Unlike a license plate number, a vehicle identification number (VIN) is a number that stays with the vehicle forever. The VIN is always 17 digits long and provides important information about your vehicle, including the model, year, make and where it was made. The VIN is used to keep track of the vehicle’s maintenance and repair records. It is also the number the police will use if the vehicle is ever stolen.
Considering how important your vehicle’s VIN is, it shouldn’t be surprising to learn that you’re not legally allowed to alter the VIN.
The issue of VIN alteration is addressed in Vehicle Code 10752 VC. When you read through the law, you quickly learn that you’re not allowed to sell a vehicle if the VIN has been altered. Possessing a stolen or fraudulent VIN will also land you in legal hot water.
In some situations, altering a VIN is charged as a misdemeanor. When this happens the maximum sentence is up to a full year in county jail and/or of a fine of at least $250. It’s also possible that the judge will require misdemeanor probation and community service.

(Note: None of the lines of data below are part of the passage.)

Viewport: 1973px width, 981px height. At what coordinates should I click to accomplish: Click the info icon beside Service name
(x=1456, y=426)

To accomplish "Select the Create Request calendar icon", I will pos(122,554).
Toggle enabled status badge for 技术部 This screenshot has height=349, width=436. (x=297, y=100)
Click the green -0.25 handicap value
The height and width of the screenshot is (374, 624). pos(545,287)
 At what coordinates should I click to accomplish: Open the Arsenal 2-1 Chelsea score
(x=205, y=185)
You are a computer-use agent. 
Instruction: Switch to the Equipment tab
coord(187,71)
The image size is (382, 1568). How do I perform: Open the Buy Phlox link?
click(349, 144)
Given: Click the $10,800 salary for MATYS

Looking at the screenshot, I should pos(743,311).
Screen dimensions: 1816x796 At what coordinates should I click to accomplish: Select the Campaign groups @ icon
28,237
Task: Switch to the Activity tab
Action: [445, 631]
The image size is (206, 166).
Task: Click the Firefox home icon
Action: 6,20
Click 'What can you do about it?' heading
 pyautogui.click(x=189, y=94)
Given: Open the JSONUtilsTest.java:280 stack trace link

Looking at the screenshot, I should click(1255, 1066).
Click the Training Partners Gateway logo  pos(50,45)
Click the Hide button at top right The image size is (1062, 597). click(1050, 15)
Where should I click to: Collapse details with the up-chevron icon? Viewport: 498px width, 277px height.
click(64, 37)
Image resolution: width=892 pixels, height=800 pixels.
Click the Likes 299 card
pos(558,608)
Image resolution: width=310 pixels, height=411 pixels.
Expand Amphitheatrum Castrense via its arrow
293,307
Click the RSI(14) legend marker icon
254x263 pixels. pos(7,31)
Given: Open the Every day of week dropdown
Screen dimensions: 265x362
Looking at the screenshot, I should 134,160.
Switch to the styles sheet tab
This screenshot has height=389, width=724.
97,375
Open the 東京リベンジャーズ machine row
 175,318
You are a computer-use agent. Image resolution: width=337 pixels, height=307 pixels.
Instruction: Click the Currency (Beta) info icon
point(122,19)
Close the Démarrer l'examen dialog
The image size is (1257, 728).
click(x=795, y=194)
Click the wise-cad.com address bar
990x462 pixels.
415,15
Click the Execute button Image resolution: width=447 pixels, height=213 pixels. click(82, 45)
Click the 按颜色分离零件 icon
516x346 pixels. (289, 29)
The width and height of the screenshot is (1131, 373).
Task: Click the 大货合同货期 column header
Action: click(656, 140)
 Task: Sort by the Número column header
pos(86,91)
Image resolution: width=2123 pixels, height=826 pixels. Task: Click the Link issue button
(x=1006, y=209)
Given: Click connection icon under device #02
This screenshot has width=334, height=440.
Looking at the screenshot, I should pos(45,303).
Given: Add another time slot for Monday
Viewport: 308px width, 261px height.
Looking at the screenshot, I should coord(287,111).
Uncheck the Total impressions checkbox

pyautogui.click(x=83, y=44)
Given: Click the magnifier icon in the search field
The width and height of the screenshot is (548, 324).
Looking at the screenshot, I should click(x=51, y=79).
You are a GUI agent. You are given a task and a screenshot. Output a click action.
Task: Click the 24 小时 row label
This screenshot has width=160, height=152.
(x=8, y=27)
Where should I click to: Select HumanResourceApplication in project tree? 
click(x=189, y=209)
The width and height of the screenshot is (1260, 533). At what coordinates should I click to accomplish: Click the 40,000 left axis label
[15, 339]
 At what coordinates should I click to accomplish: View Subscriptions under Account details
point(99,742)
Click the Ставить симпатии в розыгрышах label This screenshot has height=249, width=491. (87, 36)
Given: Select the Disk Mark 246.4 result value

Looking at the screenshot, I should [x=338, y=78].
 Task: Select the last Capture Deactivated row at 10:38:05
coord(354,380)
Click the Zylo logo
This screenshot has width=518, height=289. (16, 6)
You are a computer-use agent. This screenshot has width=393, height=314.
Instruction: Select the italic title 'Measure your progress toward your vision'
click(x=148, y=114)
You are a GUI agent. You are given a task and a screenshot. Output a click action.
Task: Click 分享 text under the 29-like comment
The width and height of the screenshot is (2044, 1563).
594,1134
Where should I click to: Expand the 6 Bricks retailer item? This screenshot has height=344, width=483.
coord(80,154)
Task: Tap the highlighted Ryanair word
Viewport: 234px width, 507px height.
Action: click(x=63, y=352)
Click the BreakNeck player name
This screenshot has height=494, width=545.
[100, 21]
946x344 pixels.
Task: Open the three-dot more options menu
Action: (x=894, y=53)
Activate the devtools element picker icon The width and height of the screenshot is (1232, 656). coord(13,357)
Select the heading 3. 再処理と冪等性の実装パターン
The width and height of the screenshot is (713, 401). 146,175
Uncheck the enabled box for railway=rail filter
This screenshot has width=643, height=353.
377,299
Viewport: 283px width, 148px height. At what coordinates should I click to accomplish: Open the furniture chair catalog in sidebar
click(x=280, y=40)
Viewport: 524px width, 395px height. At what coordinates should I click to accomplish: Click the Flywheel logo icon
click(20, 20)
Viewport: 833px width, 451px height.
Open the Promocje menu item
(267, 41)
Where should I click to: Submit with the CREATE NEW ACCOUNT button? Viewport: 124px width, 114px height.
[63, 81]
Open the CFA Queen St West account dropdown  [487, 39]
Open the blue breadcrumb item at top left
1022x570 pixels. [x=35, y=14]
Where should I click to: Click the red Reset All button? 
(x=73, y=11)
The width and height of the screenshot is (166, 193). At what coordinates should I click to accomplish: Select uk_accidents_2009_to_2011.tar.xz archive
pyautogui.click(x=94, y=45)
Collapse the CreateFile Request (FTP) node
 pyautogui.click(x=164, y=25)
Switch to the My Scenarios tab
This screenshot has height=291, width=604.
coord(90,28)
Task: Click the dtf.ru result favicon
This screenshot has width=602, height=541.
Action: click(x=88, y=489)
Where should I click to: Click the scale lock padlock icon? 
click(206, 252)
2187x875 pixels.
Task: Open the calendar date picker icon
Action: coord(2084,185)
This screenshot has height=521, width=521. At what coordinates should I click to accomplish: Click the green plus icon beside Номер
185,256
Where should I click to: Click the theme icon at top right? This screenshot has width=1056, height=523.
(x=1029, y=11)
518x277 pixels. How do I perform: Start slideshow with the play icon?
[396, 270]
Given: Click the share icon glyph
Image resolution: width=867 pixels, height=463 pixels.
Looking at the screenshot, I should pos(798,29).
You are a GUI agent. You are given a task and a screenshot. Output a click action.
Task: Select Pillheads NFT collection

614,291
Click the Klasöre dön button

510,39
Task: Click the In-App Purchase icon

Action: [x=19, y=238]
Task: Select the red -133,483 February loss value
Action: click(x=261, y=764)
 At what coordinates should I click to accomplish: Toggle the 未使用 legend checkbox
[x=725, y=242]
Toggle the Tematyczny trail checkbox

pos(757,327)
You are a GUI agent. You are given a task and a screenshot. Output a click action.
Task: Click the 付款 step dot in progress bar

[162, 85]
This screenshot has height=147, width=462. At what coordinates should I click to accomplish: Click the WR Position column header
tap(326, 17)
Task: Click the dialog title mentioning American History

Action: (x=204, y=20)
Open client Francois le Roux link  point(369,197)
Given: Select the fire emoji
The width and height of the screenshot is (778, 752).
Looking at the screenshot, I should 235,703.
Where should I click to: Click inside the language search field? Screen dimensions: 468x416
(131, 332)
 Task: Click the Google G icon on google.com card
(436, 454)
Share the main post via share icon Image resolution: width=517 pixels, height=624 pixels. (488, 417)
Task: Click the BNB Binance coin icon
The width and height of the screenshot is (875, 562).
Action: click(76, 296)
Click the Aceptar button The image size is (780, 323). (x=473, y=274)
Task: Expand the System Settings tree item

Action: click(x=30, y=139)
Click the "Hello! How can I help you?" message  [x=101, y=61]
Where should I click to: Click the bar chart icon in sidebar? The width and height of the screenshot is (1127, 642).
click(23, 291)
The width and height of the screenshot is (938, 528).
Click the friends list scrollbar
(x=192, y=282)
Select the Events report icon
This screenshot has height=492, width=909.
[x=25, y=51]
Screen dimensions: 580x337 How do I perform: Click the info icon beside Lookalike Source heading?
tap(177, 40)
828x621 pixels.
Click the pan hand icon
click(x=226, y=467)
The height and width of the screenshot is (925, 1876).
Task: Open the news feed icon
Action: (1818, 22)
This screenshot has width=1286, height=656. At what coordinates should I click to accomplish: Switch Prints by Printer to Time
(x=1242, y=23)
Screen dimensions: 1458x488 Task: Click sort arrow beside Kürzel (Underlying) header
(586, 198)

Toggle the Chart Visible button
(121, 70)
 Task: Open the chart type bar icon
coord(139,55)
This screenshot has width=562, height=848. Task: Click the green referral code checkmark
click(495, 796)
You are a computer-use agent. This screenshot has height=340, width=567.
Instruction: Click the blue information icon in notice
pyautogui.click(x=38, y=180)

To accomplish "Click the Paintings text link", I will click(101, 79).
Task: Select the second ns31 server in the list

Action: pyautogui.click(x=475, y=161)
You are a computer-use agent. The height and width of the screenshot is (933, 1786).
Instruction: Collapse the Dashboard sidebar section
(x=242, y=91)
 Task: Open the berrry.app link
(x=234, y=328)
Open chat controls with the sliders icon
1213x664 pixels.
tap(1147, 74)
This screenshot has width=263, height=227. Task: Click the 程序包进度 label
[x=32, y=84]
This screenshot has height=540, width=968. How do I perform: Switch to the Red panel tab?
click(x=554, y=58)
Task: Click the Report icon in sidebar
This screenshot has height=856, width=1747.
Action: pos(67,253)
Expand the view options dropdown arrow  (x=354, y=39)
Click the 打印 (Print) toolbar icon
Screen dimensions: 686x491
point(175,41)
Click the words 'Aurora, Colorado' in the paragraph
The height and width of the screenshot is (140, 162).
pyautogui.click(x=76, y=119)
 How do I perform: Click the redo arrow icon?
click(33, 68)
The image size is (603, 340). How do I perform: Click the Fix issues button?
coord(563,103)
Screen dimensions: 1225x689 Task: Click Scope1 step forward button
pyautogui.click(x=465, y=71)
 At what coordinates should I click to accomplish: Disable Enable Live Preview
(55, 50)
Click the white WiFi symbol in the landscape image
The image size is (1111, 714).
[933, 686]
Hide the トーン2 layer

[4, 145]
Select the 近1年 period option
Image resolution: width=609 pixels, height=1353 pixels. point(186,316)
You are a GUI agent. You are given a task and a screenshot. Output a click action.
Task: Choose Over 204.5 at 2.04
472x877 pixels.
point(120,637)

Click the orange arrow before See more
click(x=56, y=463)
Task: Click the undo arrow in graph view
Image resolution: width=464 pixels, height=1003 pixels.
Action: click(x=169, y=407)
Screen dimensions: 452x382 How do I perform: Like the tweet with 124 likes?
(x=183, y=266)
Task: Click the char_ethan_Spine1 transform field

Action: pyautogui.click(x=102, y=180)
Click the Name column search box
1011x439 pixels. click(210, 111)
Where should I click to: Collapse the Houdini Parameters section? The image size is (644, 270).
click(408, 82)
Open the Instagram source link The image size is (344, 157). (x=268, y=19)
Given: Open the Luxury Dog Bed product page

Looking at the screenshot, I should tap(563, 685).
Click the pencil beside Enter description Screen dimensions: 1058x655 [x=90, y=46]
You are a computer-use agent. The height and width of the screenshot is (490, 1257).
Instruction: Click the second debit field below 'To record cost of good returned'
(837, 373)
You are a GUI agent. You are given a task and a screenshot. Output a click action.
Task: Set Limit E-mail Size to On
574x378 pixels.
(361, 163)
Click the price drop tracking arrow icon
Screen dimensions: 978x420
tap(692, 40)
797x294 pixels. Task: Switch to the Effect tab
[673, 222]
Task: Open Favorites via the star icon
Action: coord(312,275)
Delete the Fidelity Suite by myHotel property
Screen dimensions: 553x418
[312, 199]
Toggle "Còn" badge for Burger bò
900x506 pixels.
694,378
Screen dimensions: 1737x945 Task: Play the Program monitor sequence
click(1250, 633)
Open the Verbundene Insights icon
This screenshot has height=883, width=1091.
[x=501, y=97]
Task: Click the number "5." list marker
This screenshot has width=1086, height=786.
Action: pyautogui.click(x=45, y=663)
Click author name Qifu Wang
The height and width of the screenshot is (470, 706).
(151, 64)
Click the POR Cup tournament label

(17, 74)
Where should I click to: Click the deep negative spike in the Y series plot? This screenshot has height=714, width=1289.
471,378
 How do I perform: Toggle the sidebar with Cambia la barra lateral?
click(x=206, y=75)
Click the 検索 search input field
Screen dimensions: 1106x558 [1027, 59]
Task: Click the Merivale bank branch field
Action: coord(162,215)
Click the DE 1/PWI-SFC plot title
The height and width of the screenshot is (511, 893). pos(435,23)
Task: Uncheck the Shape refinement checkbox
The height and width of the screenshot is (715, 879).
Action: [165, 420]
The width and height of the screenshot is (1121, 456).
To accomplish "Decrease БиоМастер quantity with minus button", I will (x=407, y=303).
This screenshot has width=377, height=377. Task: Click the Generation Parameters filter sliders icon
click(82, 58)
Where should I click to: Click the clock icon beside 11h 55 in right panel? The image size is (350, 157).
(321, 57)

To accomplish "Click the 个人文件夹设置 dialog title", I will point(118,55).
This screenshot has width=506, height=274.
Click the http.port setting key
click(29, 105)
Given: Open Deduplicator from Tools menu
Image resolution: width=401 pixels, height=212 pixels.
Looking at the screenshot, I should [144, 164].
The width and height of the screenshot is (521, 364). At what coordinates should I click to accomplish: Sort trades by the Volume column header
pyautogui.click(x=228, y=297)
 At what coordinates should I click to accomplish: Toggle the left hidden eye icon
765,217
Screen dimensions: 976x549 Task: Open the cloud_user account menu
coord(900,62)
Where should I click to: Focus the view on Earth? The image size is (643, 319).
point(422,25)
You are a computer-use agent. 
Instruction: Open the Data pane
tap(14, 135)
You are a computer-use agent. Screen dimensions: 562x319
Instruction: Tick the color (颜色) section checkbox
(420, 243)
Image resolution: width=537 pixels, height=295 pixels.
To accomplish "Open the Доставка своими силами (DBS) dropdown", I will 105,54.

Many cases that involve the altering of a VIN are handled as felonies. In these situations, the maximum sentence is up to three years in jail and/or a $5,000 fine. The judge could also decide that to sentence you to felony probation.
Many charges of VIN alteration are added to charges of grand theft auto, knowingly acquiring stolen goods, etc.
Don’t panic if you suddenly learn that you’re driving a vehicle that has an altered VIN. As long as you can prove that you had no reason to suspect that the vehicle was stolen or that the VIN was altered when you purchased it, you will likely avoid criminal charges.
If you are unlucky enough to learn after a vehicle purchase that the VIN was altered, you need to become proactive. Don’t continue to use the vehicle with the hope that no one will ever find out about it. It’s in your best interest to contact a good lawyer with VIN alteration experience who will help you put together the proof you need to establish your innocence and also help you report the situation to the police.